Yeah, I think you have to disaggregate the orders from the shipments. Like we've said many times in the past, we're focused on making sure that our early customers are successful and that we don't get too far ahead of ourselves with placements. The focus right now is on the customer and the early success of those first placements.
I guess I'll just add that, in our experience, demand is not a problem here. We've said that before, and that has been continuously validated what we're seeing in the market.
Mm-hmm. How about the supply side? Are you gonna be constrained in terms of, you know, manufacturing capacity?
Well, we're doing everything we can to mitigate that. You know, just looking over the past couple years, not just that product, but all products, there's been things that have popped up that our teams have been able to manage. We've done a lot of things like, you know, buying ahead inventory. We've done that for Xenium as well. So, you know, we're controlling, what we can control. Again, the environment is still unpredictable.
Great. A reminder for the audience, if you have a question, you can submit it through the digital conference book. There's also a mic going around the room, so don't be shy to raise your hand if you have a question. Maybe stepping back and looking at a bigger picture, you've highlighted the synergistic nature of having all three platforms in your portfolio, and you actually gave a very good example of customers using all three platforms in a very complementary way in your recent analyst day.
I'm just curious, you know, as you look across your current customer base of, I think, over 4,000 customers, how many of them or what types of customers would have the kind of use cases that would require the deployment of all three platforms? And how many would, you know, more likely to focus on just one platform? I know obviously, you know, heme versus solid tumor is a clear distinction, but maybe you could give us more nuanced color regarding, you know, other factors like biopharma versus academic or other use cases?
Yeah, I mean, we'll have to see how it plays out. Certainly our initial core customer base, a lot of our sort of genomics and technology-oriented people, I think they will be naturally predisposed over towards having all three because they can most naturally take advantage of all three platforms and can think of the use cases most readily. Kind of as we expand into more other kinds of customers, I do see there's some potential of sort of some amount of splintering where some customers, in particular on the spatial side, might be keen to, you know, kind of work with tissues and not have to go through the sort of the dissociation route. We'll have to see. It's not yet the case so far.
We do think that, you know, spatial has a lot of potential to bring in new customers kind of into the fold as well. It has potentially sort of the effect of like, once you start measuring, we've seen this already happen, once you start kind of running your spatial experiments, you then actually naturally start asking questions like, "Well, okay, like what can I learn more about those cells?" That leads you down toward the single-cell route. I think it can sort of go both ways.
Got it. Great. I know there's been a lot of question on, you know, whether Xenium is going to cannibalize Visium. I think I can fully appreciate that the two platforms will be more complementary, at least in the near term. I think the more interesting question is what is the relative relationship between Xenium and Chromium in the long term, right? Both can deliver, you know, especially with Visium HD, both can cover whole single-cell resolution, both cover whole transcriptome. How will customers choose whether to use Visium HD when it comes versus Chromium for that initial state step in that discovery process?
Yeah. It's an interesting question, and some of the answers just, you just have to kind of admit that no one really in the universe yet knows the answers to those questions because it's an intersection of like science and technology with some un-fundamental unknowns over there. We do... I mean, there are some elements, some ways in which the Chromium approach is actually like really, really attractive 'cause it allows you to kind of achieve a census of your cell states in a very efficient way.

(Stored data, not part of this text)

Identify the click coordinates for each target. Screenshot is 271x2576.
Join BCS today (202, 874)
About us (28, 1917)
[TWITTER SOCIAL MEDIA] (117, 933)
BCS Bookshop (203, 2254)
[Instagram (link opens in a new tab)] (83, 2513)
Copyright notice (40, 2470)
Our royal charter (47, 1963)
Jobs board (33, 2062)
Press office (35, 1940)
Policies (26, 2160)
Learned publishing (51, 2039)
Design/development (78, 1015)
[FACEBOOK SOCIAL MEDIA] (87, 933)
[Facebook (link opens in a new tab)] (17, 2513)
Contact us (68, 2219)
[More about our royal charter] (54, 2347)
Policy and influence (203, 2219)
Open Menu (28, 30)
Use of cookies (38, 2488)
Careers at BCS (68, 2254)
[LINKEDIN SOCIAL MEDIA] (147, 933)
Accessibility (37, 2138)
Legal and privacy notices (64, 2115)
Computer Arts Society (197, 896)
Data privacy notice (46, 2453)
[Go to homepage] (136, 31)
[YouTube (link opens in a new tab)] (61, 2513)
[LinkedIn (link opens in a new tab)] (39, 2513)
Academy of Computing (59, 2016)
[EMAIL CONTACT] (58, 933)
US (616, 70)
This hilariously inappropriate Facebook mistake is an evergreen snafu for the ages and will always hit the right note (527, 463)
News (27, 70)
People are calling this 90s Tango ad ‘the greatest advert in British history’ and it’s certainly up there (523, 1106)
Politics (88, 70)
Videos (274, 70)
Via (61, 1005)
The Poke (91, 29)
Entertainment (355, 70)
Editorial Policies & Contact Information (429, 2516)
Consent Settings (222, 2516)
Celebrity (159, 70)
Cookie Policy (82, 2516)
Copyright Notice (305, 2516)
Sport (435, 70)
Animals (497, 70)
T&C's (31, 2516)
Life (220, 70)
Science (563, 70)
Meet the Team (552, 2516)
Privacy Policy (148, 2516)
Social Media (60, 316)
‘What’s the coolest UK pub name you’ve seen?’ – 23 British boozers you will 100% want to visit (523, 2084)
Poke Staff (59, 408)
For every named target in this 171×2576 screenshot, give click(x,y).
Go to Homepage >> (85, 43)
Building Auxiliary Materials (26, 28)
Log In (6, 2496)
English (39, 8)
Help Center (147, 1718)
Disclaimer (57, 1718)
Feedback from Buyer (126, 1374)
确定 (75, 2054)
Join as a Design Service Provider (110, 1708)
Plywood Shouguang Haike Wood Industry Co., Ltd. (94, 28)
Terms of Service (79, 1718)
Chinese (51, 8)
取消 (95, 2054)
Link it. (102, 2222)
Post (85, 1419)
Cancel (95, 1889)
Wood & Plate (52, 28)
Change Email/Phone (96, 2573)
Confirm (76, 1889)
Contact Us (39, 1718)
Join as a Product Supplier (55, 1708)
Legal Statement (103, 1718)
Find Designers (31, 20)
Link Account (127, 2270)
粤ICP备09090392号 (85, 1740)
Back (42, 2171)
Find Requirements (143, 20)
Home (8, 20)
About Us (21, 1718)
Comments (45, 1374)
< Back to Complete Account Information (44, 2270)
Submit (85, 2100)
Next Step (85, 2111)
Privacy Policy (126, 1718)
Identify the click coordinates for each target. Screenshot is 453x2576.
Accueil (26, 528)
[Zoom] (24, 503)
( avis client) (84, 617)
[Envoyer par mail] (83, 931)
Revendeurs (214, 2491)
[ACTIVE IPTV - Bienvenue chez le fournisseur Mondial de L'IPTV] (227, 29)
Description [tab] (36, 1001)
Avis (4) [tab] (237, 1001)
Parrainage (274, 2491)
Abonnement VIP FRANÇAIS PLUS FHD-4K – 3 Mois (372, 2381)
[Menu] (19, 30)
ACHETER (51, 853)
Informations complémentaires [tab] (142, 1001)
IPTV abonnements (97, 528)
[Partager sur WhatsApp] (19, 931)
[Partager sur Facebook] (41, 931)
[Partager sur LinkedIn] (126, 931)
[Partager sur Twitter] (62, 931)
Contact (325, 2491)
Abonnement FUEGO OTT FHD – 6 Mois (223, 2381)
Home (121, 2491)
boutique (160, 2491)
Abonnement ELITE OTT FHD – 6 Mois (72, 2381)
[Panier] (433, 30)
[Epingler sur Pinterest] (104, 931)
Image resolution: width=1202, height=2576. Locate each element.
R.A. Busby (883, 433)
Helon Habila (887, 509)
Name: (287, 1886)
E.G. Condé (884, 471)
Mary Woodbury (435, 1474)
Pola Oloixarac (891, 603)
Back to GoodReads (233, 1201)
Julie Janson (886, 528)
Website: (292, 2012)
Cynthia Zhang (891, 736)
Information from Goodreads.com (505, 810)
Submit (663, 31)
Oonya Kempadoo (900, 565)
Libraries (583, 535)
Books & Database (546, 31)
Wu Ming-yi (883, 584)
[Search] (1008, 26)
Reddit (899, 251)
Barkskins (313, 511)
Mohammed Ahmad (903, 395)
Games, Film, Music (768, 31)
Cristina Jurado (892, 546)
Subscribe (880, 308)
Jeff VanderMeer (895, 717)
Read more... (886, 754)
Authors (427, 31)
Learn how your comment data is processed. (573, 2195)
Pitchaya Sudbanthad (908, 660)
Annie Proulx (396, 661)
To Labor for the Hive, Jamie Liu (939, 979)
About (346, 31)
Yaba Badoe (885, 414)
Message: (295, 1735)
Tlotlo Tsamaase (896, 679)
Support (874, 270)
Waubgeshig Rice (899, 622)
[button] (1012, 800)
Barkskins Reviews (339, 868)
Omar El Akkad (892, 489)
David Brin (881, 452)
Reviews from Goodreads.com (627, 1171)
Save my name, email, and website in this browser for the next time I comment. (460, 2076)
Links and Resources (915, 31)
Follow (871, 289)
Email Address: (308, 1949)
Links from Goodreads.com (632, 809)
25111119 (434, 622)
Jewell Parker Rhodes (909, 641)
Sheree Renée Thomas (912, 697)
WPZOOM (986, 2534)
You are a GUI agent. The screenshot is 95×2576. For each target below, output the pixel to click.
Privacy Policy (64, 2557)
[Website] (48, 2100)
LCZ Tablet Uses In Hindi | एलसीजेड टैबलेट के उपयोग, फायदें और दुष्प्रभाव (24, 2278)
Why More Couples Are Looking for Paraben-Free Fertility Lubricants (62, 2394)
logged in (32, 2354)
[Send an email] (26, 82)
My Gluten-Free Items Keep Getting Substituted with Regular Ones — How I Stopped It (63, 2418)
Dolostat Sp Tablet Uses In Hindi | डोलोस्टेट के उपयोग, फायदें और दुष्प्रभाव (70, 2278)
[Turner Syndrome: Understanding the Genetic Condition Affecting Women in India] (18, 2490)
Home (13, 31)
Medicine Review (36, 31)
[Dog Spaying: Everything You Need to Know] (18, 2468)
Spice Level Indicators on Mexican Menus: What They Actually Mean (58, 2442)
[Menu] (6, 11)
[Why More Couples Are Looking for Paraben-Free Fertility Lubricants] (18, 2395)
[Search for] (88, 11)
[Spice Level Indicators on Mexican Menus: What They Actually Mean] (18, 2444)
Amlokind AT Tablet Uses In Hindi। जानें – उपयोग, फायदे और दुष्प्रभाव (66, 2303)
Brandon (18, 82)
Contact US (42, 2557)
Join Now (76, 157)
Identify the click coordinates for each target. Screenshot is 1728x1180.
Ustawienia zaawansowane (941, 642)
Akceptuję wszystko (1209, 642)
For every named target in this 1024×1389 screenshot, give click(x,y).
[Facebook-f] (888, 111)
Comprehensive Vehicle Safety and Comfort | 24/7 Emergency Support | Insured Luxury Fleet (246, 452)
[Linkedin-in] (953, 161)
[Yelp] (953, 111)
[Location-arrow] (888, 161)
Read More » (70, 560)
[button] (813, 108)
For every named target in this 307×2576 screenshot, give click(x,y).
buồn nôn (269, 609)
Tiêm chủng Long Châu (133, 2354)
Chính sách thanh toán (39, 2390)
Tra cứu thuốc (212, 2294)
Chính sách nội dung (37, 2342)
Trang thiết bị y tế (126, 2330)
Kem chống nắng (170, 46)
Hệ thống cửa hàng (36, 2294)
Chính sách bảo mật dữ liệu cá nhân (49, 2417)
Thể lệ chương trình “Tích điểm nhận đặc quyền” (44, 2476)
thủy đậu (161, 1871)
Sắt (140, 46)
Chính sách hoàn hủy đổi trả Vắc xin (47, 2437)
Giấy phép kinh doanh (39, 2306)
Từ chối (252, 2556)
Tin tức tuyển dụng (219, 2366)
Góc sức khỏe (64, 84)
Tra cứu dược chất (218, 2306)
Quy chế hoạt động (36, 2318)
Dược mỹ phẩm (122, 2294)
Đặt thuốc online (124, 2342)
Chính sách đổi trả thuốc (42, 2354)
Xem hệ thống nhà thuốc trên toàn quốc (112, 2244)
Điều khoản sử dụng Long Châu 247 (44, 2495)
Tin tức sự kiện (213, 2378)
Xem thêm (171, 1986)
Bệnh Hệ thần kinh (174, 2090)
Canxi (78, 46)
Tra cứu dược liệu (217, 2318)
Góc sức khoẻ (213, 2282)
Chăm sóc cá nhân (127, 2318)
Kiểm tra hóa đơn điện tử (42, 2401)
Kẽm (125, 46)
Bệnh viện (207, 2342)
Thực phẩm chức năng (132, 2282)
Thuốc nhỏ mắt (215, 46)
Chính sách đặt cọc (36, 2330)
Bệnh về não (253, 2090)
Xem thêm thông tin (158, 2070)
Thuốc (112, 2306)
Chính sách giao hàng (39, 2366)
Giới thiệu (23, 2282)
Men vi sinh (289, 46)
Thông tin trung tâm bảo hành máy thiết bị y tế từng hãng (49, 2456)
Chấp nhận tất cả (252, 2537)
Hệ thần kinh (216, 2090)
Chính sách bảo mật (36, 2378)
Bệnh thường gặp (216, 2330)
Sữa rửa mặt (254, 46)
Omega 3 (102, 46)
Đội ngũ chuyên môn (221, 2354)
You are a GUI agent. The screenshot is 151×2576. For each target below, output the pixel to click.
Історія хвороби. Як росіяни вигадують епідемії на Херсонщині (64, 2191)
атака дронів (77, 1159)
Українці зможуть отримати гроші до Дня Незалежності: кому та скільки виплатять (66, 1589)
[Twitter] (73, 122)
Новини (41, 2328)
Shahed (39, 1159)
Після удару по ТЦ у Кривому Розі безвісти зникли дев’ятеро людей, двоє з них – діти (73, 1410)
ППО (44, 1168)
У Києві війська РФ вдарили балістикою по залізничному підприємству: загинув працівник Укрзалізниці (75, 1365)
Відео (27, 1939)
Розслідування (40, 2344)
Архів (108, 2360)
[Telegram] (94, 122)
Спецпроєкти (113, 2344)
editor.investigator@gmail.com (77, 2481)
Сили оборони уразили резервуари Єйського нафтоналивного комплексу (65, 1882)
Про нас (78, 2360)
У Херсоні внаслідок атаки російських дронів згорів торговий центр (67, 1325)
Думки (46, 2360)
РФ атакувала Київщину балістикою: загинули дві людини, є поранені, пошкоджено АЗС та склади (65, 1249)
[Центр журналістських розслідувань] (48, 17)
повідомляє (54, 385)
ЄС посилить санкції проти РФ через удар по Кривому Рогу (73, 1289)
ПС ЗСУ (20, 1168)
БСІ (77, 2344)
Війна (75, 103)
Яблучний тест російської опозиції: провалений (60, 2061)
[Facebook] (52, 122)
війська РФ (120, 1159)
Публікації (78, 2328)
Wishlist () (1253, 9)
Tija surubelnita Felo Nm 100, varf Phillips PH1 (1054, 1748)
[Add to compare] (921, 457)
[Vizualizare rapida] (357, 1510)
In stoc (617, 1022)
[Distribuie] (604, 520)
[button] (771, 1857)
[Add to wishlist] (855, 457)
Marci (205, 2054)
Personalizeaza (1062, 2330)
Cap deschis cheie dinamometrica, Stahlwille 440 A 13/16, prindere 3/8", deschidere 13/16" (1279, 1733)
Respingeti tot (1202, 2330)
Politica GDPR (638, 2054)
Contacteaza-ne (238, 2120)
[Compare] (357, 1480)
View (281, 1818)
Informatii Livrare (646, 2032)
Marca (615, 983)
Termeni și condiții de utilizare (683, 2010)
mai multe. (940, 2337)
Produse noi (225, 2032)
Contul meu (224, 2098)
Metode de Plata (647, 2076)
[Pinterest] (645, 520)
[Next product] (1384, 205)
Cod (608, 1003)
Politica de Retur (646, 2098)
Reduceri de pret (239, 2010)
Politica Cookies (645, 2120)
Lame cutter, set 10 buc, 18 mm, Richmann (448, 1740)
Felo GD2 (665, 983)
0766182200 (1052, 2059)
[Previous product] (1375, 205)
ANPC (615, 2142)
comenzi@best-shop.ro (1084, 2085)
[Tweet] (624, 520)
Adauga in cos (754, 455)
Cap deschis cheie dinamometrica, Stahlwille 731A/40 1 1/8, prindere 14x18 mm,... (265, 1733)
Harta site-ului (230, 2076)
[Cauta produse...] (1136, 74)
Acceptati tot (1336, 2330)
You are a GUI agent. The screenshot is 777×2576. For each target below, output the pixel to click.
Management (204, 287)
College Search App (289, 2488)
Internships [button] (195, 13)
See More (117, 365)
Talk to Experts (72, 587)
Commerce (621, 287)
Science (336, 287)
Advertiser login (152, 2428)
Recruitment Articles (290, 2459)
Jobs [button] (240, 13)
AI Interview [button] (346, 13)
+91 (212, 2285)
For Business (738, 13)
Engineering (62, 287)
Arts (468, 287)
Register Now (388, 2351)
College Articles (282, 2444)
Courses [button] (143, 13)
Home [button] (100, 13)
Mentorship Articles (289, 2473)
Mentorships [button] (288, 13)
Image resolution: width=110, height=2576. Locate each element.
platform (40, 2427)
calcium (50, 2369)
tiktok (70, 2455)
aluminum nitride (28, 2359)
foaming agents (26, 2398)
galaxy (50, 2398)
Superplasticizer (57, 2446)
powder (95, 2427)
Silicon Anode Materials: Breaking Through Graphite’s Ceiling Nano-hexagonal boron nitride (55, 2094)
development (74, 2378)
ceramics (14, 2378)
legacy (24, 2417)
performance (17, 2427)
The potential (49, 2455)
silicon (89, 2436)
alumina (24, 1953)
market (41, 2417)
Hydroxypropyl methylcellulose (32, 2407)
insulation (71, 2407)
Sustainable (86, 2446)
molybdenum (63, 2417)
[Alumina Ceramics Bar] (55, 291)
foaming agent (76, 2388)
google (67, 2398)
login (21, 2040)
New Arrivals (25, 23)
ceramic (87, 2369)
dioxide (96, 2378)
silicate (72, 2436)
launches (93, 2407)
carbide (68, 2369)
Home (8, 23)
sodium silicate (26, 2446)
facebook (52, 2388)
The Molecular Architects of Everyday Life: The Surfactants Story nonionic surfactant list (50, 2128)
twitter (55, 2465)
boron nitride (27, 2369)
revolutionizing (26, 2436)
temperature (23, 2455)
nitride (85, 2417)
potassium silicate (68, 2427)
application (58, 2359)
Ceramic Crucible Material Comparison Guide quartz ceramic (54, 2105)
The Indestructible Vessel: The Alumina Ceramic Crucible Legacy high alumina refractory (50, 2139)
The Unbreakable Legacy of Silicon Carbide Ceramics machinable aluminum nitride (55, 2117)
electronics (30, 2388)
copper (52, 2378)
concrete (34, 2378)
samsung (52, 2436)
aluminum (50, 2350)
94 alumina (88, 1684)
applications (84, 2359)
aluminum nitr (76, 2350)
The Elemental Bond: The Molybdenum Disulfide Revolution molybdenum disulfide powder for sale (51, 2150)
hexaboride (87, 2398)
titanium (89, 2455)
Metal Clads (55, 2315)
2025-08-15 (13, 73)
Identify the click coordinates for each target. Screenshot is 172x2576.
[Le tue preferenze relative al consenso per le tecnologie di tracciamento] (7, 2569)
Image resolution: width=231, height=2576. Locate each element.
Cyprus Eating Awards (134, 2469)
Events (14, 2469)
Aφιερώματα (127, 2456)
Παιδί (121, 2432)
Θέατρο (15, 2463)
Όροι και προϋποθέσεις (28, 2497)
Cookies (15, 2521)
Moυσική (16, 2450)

Oftentimes, you don't need to sample, you know, 2 million cells to determine what cell exists in your sample, and doing 10,000, for example, or 100,000 is plenty, and Chromium is very efficient in doing that.
If you think in terms of experiments where you need the census of the cells, and especially if you want to, you know, to go really deep in terms of profiling immunes, immune receptors or some other kind of really intricate features, Chromium can be really, really powerful, and is likely to stay here for a long, long time as the kind of workhorse for those kinds of experiments, very much complementary to what people are doing.
Mm-hmm.
-with Visium HD or other approaches.
Mm-hmm. Okay. I know you're very excited about Xenium. As you launch and, you know, put your sales and marketing focus on that platform, how are you managing kind of, you know, the balancing of all three platforms in your portfolio? How do you manage the risk of, you know, not distracting your sales force away from, you know, sales of the Chromium platform?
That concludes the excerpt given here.